Even when an express warranty is valid, the seller may try to limit your remedy to repair or replacement rather than a refund or money damages. The UCC allows this, but with an important safety valve: if the limited remedy “fails of its essential purpose,” you can pursue the full range of remedies available under the law. A repair-only warranty that leaves you with a product still broken after three attempts has arguably failed its essential purpose. Sellers can also limit consequential damages in commercial deals, but limiting those damages for personal injuries involving consumer goods is presumed to be unconscionable.4Legal Information Institute. Uniform Commercial Code 2-719 – Contractual Modification or Limitation of Remedy

Federal Protections Under the Magnuson-Moss Warranty Act

Beyond the UCC, federal law adds another layer of consumer protection. The Magnuson-Moss Warranty Act prohibits manufacturers from conditioning a warranty on your use of a specific brand of parts or services. A car manufacturer can’t void your warranty solely because you used an independent mechanic instead of the dealership, and a printer company can’t void coverage because you used third-party ink cartridges.5Office of the Law Revision Counsel. 15 USC 2302 – Rules Governing Contents of Warranties

The only exception is if the manufacturer provides the required part or service for free under the warranty terms, or gets a special waiver from the Federal Trade Commission by proving the product genuinely won’t work with alternatives. In practice, FTC waivers are rare. A manufacturer can, however, disclaim coverage for damage specifically caused by a third-party part or service. There’s a meaningful difference between “your warranty is void because you used off-brand oil” (prohibited) and “we don’t cover damage caused by defective off-brand oil” (permitted).6Federal Trade Commission. Businesspersons Guide to Federal Warranty Law

Remedies When an Express Warranty Is Breached

Measuring Your Damages

When a product doesn’t match what was promised, the standard measure of damages is the difference between what the product would have been worth if it matched the warranty and what it’s actually worth as delivered.7Legal Information Institute. Uniform Commercial Code 2-714 – Buyers Damages for Breach in Regard to Accepted Goods If you paid $5,000 for a ring warranted as containing a natural diamond, and the stone turns out to be synthetic and worth $500, your damages are the $4,500 gap.

════════════════

● Questions to answer:
a) According to the warranty text, what does the Magnuson-Moss Warranty Act prohibit manufacturers from conditioning a warranty on?
b) Repeat the part of the warranty text starting with "When a product" and going on through "the $4,500 gap.".

[Saved data entries]

════════════════

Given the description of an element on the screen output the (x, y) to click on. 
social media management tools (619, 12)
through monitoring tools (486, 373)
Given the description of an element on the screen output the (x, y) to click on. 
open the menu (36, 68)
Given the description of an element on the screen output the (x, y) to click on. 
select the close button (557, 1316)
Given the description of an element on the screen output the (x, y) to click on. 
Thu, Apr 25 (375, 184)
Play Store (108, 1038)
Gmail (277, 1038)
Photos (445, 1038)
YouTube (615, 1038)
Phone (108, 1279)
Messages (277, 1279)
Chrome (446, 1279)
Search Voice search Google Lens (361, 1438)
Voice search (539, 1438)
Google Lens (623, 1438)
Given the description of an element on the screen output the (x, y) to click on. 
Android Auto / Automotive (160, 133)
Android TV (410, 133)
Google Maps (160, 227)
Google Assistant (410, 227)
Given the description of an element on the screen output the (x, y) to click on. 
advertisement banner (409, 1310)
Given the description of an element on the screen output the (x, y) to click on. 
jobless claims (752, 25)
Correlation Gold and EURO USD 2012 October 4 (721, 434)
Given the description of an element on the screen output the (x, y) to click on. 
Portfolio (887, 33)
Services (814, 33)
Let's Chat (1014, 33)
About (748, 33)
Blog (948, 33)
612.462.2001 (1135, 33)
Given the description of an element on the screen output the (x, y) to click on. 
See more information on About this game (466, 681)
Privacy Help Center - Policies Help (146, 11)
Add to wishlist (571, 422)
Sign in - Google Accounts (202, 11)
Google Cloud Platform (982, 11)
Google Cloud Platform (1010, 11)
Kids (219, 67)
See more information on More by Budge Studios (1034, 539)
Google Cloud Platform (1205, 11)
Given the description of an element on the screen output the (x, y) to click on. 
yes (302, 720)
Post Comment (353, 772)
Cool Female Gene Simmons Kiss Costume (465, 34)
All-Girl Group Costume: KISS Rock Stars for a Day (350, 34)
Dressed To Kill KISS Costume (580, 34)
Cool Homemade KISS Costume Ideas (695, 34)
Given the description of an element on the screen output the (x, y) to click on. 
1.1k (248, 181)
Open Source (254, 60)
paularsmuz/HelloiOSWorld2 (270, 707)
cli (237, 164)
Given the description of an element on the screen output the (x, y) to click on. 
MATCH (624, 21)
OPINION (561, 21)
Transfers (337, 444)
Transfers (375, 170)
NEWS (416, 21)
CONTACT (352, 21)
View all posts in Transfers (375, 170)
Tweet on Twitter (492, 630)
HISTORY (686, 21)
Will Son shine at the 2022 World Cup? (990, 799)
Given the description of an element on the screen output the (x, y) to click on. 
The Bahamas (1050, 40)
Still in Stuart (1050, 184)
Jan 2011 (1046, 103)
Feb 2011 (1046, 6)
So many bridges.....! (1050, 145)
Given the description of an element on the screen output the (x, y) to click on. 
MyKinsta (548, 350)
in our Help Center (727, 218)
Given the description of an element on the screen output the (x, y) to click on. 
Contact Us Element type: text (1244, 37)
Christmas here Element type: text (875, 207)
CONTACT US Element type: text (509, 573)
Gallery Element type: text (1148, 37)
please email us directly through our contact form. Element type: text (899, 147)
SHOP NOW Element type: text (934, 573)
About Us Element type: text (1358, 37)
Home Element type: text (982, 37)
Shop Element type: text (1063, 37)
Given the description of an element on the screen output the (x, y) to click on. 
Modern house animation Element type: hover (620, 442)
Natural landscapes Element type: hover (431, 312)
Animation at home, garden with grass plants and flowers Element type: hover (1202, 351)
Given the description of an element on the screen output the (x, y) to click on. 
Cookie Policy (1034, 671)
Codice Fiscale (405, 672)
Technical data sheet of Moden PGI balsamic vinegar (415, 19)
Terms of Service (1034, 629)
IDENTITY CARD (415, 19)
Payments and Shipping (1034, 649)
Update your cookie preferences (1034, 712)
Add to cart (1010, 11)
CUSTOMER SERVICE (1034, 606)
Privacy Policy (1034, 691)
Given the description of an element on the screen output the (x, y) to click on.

════════════════

● Answers to this exercise:
a) It prohibits conditioning a warranty on your use of a specific brand of parts or services.

b)
When a product doesn’t match what was promised, the standard measure of damages is the difference between what the product would have been worth if it matched the warranty and what it’s actually worth as delivered.7Legal Information Institute. Uniform Commercial Code 2-714 – Buyers Damages for Breach in Regard to Accepted Goods If you paid $5,000 for a ring warranted as containing a natural diamond, and the stone turns out to be synthetic and worth $500, your damages are the $4,500 gap.